→ **Task set**
1. Repeat the portion of the passage on the electric microcar word for word, starting with "Despite the speed" and going on through "the passenger seat.".
2. Reproduce exactly the lines of the records below, starting with the line with "How do I perform: Open the Sandbox tab?" and going on through the line with "(x=573, y=370)".

-------- Excerpted text --------

Despite the speed limitation, the little electric microcar has a lot going for it. The traditional steering wheel control and two-pedal drive setup will feel familiar to seasoned car drivers, yet the vehicle offers a more moped-like parking experience by taking up a mere fraction of a parking spot. The narrow size helps squeeze through tight city streets, though you likely won’t be lane splitting quite like a moped.
Back on the car-like side of things, electric locks and power windows come standard (including a power rear windshield), as does electric heating. Optional add-ons include a sun roof and air conditioning. There’s a decently large storage area behind the two seats, and another small storage area in front of the passenger seat.
And in another nod to its hybrid design, halfway between a moped and a car, the NIUMM 500 can even be outfitted with removable batteries (straight from NIU’s NQiX electric mopeds). The removable battery version allows apartment dwellers or others without access to street-level parking to still own and charge their own microcar. Just like how I charge my own NIU batteries at home, owners can simply carry the batteries up the elevator and charge them in their apartment.

-------- Data in this exercise --------

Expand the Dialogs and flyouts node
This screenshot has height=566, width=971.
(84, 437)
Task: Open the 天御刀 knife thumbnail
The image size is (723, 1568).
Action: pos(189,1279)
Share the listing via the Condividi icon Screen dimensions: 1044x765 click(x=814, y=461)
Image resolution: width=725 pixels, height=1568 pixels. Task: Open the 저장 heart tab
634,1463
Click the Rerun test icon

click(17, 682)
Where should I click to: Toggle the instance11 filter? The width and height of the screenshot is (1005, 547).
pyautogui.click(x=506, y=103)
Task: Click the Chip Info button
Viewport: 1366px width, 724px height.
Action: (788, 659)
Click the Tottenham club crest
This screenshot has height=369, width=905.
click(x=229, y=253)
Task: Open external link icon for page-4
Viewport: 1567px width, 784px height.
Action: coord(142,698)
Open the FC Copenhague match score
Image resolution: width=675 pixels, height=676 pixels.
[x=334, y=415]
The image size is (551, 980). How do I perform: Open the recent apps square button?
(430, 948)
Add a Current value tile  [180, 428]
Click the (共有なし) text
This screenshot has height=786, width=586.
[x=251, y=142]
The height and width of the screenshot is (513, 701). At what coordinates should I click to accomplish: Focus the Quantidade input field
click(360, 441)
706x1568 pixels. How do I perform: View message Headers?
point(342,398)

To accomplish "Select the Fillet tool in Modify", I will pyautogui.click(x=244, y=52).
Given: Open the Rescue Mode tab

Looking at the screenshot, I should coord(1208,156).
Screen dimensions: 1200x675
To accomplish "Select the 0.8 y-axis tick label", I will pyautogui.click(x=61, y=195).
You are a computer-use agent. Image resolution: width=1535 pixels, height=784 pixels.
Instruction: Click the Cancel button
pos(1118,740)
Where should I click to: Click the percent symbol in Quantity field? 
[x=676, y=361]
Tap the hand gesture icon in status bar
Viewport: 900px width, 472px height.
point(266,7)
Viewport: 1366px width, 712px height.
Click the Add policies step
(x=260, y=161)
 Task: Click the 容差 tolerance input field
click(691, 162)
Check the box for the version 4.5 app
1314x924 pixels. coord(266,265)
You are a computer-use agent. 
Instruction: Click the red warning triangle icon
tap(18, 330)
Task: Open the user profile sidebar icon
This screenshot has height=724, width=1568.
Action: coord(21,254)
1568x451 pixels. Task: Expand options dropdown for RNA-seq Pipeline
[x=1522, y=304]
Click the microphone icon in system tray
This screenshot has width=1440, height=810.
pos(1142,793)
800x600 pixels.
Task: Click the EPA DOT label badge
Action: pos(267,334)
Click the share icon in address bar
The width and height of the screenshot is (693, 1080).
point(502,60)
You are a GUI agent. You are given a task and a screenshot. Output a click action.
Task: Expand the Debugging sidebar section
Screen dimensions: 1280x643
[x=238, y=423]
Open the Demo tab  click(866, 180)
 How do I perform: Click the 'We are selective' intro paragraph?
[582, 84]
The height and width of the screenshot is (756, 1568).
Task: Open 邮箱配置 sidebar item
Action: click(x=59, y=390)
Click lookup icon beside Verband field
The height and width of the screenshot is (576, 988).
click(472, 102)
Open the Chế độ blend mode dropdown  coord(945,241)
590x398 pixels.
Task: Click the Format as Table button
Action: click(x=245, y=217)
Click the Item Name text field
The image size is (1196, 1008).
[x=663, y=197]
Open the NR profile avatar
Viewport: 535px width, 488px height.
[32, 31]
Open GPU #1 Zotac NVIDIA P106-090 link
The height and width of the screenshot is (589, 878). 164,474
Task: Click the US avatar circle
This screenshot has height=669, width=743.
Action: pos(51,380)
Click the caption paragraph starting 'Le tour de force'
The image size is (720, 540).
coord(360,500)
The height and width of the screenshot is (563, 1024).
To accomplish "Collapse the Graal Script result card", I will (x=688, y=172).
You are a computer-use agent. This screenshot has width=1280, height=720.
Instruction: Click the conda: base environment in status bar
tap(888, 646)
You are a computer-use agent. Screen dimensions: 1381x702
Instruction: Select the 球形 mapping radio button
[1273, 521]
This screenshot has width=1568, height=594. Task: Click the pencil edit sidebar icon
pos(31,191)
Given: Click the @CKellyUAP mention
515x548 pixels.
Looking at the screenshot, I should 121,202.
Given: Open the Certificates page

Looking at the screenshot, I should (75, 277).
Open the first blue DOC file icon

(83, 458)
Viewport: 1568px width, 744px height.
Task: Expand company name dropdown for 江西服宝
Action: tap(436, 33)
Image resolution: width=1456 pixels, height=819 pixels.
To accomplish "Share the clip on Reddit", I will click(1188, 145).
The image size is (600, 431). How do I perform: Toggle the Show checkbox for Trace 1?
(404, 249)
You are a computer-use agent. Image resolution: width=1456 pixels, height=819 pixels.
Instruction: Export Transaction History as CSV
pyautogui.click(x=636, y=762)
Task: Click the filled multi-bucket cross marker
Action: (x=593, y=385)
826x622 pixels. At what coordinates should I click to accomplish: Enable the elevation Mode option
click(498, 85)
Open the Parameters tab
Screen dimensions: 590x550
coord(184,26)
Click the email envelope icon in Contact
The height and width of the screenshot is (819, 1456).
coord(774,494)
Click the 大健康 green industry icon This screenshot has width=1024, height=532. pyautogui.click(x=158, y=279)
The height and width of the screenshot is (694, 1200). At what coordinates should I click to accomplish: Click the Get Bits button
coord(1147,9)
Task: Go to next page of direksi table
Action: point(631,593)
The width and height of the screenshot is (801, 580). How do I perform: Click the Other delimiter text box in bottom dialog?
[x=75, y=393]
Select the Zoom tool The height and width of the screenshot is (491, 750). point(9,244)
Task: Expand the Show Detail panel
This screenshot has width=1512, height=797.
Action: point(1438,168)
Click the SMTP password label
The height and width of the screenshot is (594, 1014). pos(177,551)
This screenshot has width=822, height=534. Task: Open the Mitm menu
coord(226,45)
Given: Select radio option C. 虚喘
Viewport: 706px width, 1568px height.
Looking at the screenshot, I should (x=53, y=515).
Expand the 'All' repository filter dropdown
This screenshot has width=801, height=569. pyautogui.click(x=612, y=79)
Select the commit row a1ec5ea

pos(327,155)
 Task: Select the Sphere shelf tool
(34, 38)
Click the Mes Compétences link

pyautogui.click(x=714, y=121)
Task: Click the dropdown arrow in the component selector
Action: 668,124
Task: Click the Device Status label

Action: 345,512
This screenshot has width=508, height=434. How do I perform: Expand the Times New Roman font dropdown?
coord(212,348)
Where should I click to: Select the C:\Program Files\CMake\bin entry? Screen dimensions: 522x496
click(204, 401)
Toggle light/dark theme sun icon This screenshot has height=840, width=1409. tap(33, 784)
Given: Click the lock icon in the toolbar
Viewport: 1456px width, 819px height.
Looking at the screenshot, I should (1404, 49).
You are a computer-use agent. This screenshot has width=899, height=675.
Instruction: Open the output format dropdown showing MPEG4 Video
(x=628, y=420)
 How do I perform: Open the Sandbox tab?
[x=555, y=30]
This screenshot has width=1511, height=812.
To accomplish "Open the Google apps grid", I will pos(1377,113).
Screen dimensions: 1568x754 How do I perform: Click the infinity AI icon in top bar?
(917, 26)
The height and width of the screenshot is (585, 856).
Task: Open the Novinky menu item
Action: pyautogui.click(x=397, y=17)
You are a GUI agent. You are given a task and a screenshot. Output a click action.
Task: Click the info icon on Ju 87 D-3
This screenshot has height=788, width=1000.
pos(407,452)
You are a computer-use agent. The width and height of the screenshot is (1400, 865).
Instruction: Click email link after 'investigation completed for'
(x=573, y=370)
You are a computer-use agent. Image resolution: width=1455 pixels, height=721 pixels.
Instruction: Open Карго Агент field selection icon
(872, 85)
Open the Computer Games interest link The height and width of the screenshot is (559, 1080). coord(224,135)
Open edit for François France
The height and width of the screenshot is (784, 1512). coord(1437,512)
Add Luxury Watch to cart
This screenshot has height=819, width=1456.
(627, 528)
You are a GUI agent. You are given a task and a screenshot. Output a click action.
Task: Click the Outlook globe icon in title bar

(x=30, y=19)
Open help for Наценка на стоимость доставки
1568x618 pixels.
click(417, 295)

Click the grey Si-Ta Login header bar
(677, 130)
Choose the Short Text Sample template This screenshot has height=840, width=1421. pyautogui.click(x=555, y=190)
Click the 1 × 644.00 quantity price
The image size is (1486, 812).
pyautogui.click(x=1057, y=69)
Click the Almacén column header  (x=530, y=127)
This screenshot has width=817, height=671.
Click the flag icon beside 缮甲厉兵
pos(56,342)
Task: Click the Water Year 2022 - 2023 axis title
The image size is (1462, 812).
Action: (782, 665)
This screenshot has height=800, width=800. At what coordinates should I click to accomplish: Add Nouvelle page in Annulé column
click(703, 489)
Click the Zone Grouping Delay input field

--------

→ **Set of answers**
1.
Despite the speed limitation, the little electric microcar has a lot going for it. The traditional steering wheel control and two-pedal drive setup will feel familiar to seasoned car drivers, yet the vehicle offers a more moped-like parking experience by taking up a mere fraction of a parking spot. The narrow size helps squeeze through tight city streets, though you likely won’t be lane splitting quite like a moped.
Back on the car-like side of things, electric locks and power windows come standard (including a power rear windshield), as does electric heating. Optional add-ons include a sun roof and air conditioning. There’s a decently large storage area behind the two seats, and another small storage area in front of the passenger seat.

2.
 How do I perform: Open the Sandbox tab?
[x=555, y=30]
This screenshot has width=1511, height=812.
To accomplish "Open the Google apps grid", I will pos(1377,113).
Screen dimensions: 1568x754 How do I perform: Click the infinity AI icon in top bar?
(917, 26)
The height and width of the screenshot is (585, 856).
Task: Open the Novinky menu item
Action: pyautogui.click(x=397, y=17)
You are a GUI agent. You are given a task and a screenshot. Output a click action.
Task: Click the info icon on Ju 87 D-3
This screenshot has height=788, width=1000.
pos(407,452)
You are a computer-use agent. The width and height of the screenshot is (1400, 865).
Instruction: Click email link after 'investigation completed for'
(x=573, y=370)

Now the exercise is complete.